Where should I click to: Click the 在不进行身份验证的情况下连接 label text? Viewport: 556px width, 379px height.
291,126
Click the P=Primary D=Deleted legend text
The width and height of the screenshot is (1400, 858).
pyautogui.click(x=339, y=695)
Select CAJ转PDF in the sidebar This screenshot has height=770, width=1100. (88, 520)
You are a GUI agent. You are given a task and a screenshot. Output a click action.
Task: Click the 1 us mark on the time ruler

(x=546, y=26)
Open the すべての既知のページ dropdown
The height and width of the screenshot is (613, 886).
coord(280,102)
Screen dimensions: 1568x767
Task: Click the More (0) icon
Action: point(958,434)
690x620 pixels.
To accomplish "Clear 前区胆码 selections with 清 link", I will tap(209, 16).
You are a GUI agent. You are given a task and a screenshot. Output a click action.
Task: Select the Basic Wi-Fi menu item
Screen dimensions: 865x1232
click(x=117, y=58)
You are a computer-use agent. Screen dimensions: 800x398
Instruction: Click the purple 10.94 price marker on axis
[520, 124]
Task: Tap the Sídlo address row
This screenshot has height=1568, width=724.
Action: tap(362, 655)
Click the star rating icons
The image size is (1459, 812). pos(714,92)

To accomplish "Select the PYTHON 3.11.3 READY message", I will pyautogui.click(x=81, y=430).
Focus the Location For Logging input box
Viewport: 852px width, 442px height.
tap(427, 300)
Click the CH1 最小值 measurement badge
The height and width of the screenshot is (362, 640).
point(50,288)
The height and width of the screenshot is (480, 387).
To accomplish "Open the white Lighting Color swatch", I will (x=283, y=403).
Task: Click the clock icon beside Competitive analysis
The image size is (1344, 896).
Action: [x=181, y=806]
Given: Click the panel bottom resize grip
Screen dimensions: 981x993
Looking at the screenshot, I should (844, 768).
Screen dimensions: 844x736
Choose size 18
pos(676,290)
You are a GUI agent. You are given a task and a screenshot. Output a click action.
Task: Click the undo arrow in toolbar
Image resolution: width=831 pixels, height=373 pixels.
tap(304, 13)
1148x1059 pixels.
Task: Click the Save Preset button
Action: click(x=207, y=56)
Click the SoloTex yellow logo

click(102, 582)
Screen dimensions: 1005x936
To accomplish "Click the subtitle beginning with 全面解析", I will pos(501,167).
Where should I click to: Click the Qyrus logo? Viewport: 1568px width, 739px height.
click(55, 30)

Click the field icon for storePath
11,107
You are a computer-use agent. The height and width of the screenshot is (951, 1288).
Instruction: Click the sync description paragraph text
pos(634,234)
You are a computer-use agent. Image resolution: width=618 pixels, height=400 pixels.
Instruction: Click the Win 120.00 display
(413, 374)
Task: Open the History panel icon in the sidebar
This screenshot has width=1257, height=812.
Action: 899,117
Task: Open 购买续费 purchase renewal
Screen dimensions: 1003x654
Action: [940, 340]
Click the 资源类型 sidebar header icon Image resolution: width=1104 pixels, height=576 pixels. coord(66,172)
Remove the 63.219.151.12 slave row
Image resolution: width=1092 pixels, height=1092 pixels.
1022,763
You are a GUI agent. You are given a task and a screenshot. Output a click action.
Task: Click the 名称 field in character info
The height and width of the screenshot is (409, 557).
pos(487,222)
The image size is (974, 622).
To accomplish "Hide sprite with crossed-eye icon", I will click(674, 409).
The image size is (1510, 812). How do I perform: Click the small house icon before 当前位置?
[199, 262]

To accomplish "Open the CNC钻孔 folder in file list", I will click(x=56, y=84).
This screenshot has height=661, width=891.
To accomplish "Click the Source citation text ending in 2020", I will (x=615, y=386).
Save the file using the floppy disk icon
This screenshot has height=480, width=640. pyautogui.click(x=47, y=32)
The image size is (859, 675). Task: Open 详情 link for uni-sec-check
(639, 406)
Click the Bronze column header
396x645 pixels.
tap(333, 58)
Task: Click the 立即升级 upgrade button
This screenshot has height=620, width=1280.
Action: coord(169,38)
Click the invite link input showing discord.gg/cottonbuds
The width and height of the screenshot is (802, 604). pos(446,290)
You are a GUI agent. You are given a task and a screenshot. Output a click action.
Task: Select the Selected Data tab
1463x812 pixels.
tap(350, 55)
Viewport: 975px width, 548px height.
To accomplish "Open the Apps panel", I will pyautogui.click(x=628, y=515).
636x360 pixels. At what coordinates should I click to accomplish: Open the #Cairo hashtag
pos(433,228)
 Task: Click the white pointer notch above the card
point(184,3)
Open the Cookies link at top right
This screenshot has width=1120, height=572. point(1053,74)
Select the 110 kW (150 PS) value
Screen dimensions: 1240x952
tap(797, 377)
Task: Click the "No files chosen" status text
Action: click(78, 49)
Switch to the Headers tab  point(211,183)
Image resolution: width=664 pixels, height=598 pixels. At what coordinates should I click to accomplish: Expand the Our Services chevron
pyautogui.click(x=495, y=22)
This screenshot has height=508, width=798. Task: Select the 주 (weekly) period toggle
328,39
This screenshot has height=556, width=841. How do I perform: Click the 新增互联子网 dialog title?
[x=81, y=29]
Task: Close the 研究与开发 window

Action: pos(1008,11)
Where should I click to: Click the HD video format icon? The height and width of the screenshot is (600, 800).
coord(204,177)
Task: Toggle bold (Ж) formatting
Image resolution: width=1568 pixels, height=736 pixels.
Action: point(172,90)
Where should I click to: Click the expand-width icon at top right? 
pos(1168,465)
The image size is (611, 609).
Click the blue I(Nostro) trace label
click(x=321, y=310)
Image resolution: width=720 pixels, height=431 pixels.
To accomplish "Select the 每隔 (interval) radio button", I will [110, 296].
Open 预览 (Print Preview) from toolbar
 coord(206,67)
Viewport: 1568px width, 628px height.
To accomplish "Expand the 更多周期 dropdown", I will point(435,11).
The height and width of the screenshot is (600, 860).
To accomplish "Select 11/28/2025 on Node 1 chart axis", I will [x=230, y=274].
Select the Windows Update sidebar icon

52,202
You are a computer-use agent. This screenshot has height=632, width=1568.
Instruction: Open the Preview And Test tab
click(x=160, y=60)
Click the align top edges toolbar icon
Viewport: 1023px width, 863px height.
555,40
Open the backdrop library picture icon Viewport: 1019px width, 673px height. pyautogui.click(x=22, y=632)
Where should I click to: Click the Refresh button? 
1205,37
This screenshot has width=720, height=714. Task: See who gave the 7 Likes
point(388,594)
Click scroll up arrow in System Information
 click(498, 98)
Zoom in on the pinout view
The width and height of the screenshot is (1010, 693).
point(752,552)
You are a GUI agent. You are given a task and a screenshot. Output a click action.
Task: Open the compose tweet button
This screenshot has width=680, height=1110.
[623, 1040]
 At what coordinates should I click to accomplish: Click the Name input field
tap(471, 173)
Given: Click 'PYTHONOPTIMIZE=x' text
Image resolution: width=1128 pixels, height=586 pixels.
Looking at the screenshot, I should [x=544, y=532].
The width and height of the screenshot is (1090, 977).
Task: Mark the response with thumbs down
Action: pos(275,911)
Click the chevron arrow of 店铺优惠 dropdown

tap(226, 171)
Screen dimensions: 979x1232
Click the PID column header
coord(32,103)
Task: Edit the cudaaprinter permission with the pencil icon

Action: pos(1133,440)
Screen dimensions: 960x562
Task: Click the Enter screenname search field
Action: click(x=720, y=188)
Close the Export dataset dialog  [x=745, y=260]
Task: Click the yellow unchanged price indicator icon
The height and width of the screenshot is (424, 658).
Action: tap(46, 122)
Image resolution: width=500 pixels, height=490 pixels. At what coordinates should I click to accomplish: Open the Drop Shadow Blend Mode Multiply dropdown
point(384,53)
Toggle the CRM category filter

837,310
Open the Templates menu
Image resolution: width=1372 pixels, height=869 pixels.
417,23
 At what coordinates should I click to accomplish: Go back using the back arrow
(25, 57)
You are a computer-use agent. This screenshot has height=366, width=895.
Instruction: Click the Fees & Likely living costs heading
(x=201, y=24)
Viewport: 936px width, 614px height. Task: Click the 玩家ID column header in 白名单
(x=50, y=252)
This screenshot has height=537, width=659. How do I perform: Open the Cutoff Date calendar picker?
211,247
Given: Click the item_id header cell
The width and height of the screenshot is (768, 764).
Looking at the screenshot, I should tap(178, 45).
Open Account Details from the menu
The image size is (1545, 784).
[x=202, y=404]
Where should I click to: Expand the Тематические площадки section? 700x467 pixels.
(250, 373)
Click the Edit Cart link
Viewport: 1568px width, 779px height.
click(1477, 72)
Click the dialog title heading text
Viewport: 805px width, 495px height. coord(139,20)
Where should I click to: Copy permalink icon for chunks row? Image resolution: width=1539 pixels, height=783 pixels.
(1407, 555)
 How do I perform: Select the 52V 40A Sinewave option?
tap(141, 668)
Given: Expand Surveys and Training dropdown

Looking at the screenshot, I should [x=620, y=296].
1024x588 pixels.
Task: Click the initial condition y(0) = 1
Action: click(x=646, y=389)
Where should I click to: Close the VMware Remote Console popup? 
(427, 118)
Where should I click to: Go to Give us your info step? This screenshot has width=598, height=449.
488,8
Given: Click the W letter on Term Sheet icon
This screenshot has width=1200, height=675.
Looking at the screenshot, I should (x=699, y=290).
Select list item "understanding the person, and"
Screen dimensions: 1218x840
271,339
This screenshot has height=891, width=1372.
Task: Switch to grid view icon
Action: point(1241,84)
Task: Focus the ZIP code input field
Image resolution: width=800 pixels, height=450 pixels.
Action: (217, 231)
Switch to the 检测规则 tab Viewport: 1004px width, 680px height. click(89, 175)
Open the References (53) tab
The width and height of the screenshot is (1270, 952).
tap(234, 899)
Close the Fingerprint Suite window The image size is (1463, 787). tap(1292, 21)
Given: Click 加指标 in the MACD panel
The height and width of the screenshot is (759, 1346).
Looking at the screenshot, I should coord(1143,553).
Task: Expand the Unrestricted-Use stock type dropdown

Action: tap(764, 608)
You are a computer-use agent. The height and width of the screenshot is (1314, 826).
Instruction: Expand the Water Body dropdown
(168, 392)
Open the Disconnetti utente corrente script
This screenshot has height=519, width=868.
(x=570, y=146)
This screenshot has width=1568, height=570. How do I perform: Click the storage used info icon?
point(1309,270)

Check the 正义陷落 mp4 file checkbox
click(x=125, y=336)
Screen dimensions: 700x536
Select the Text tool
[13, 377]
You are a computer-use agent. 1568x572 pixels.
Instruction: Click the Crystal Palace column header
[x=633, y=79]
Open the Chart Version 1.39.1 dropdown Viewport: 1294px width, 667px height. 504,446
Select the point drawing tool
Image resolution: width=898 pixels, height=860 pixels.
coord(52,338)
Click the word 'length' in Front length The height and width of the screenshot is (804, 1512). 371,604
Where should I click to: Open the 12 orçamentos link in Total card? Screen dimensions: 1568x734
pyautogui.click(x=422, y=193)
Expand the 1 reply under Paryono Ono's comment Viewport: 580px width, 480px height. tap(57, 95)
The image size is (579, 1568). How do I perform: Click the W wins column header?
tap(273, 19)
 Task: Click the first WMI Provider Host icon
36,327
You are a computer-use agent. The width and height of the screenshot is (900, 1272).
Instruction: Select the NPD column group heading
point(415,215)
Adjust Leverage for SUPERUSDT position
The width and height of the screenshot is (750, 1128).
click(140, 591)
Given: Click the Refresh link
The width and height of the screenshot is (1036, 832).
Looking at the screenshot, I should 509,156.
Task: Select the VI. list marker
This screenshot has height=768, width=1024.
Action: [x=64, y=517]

• • • •

What the task asks
Through the line that holds "Select CAJ转PDF in", repeat the material above exactly, starting at its first line.

Completed task
Where should I click to: Click the 在不进行身份验证的情况下连接 label text? Viewport: 556px width, 379px height.
291,126
Click the P=Primary D=Deleted legend text
The width and height of the screenshot is (1400, 858).
pyautogui.click(x=339, y=695)
Select CAJ转PDF in the sidebar This screenshot has height=770, width=1100. (88, 520)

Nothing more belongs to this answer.